Appunti dalla Biennale del Disegno di Rimini

IMG_20160709_130950Si è conclusa anche la seconda edizione della “Biennale del Disegno” di Rimini: 27 mostre, circa 2.000 disegni, opere dal XVI secolo ad oggi. Anche se solo nell’ultima settimana, sono riuscita a visitare un buon numero di esposizioni, usufruendo  degli ingressi gratuiti e diventandone testimone grazie alla partecipazione al photocontest #MyBiennaleRN (per me che adoro Instagram, un’occasione troppo ghiotta!).
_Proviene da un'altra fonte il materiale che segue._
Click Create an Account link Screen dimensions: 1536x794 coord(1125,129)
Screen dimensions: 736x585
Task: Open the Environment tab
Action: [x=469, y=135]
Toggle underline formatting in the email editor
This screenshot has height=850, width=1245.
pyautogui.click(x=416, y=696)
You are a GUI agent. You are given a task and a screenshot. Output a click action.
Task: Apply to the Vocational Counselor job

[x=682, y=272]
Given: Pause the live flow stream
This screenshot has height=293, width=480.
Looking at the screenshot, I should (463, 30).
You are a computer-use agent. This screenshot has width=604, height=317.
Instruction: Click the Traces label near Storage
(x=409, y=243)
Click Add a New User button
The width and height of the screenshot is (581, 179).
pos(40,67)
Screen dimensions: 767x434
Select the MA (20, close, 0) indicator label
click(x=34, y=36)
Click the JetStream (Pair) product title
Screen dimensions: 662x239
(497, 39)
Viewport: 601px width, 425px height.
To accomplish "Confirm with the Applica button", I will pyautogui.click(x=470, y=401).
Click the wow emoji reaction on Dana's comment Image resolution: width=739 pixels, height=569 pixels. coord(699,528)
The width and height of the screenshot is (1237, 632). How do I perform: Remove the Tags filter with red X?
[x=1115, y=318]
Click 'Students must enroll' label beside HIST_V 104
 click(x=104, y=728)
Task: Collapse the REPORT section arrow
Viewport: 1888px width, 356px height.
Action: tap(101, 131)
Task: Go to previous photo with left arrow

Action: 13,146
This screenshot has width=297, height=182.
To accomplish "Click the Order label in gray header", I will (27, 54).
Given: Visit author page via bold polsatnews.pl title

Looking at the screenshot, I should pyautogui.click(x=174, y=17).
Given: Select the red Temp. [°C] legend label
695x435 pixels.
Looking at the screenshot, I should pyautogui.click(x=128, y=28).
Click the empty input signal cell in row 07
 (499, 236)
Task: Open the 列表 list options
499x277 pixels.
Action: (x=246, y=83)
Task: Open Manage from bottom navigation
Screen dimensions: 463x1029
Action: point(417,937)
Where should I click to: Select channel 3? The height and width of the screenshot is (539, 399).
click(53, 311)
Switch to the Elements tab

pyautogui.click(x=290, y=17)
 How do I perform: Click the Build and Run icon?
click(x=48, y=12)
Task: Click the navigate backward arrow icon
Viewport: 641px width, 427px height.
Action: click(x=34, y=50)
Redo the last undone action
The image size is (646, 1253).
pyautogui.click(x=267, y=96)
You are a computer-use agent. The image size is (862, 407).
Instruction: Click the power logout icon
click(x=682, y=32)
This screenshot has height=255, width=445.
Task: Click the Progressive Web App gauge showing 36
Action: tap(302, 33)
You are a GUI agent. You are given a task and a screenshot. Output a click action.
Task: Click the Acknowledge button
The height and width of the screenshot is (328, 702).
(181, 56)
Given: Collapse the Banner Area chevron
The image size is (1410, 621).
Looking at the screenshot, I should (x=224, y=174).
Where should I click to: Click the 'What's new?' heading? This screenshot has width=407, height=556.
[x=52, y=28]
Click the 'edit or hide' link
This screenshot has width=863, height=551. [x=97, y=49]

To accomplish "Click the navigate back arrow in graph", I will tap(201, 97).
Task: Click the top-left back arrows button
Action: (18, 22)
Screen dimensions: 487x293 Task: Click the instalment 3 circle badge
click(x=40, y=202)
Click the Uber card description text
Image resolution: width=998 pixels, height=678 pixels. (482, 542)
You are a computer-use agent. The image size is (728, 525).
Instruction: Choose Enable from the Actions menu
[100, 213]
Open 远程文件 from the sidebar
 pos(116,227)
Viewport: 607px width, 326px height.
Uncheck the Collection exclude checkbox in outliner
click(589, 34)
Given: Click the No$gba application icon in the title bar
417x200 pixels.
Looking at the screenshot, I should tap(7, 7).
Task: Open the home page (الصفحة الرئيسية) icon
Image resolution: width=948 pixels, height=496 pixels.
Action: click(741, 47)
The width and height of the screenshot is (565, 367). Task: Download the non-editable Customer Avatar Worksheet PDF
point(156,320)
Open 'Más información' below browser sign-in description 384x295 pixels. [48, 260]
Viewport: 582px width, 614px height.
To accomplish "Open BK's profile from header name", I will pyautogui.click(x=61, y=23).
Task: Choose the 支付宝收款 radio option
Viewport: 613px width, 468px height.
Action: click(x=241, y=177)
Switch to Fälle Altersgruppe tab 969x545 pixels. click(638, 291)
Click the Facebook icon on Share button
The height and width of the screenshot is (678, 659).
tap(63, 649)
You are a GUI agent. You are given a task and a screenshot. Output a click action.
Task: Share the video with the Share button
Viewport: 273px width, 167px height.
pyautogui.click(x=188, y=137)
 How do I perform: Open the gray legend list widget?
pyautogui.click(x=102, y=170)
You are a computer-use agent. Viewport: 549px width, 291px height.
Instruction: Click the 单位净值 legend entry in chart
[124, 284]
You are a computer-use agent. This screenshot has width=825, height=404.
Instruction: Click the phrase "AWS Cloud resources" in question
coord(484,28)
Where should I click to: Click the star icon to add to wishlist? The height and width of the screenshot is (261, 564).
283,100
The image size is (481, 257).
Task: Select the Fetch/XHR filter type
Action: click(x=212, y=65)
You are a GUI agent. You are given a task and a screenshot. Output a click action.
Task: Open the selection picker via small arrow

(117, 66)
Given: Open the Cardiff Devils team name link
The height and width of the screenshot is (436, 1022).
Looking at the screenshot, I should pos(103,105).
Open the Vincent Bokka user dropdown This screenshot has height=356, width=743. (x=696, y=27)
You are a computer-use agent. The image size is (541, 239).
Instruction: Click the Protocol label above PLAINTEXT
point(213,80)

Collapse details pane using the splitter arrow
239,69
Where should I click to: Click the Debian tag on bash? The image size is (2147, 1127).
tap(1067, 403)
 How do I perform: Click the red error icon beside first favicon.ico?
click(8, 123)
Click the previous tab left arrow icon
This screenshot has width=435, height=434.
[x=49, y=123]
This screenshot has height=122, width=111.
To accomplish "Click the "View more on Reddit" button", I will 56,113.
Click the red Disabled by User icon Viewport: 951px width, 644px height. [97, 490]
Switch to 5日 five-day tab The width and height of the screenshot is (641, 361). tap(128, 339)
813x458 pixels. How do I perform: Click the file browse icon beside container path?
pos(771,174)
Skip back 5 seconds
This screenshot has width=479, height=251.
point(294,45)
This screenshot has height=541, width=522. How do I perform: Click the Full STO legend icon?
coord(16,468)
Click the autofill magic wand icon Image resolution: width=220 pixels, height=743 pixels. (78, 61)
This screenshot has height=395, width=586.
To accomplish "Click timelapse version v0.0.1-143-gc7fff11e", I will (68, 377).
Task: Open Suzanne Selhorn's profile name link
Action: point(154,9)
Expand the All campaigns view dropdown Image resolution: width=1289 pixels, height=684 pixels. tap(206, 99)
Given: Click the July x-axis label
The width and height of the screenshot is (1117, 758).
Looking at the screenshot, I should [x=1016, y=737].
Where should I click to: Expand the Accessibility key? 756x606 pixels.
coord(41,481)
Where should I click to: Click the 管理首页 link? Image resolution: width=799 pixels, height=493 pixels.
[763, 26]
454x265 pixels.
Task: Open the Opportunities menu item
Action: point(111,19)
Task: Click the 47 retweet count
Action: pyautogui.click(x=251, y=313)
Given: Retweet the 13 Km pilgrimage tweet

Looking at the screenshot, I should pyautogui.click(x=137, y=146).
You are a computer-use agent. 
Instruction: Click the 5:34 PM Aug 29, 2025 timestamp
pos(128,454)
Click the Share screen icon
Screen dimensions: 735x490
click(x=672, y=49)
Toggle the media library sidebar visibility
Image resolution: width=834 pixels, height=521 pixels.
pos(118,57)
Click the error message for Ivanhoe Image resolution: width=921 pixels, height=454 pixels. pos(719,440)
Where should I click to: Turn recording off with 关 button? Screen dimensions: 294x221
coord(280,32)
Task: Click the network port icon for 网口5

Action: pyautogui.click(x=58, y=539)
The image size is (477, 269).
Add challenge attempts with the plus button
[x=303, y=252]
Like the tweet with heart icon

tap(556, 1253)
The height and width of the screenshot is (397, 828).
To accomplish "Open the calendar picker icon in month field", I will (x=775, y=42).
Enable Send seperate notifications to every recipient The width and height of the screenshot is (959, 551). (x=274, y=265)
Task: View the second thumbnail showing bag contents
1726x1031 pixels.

Alcuni appunti e alcune suggestioni da questa interessante kermesse: ho sbagliato a non prenotare visite guidate, che avrebbero sicuramente favorito una maggiore consapevolezza e comprensione delle mostre. Non tutto infatti era così accessibile, c’erano alcuni pannelli esplicativi ma lo sguardo di un esperto avrebbe sicuramente giovato per me che non sono un’addetta ai lavori.

Tra le esperienze più belle non posso non citare la mostra dedicata ad Andrea Pazienza (“Credevo fosse uno sprazzo, era invece un inizio”), nel Foyer del Teatro Galli, emozionante e divertente ritrovare il suo tratto così deciso e irriverente in una cornice tanto raffinata e importante. A Castel Sismondo sono invece rimasta colpita dalla sezione dedicata alla Basilica di Loreto (“Profili del cielo”) con i disegni del Pomarancio e di Giuseppe Maccari e dal ritrovare le opere del genio di Bruno Munari (nella mostra “I Marziani”): per chi si occupa di educazione e didattica il Metodo Munari è un punto di riferimento importante, ma è interessante osservarlo come artista poliedrico anche nel campo del disegno e della grafica. Alla FAR (Fabbrica Arte Rimini, Palazzo del Podestà) ho ritrovato con piacere due opere di Eron (la Fontana della Pigna e il Ponte di Tiberio): per me che amo la street art è un onore essere concittadina di un artista così importante nel panorama internazionale.

Una nota di merito particolare va sicuramente alle location scelte per le esposizioni: le pareti intrise di storia di Castel Sismondo, l’eleganza del Teatro Galli finalmente (almeno in parte) restituito alla città e l’Ala Moderna del Museo cittadino che è ormai  diventata suggestiva cornice dei più importanti appuntamenti culturali e artistici riminesi e che anche in questo caso si è rivelata contesto perfetto per il bellissimo “Cantiere Disegno”: cinquanta artisti che, nella loro diversità, sono stati chiamati a ricomporre “il volto del mondo”.

Insomma, anche quest’anno torno a casa con gli occhi pieni di stimoli e di bellezza.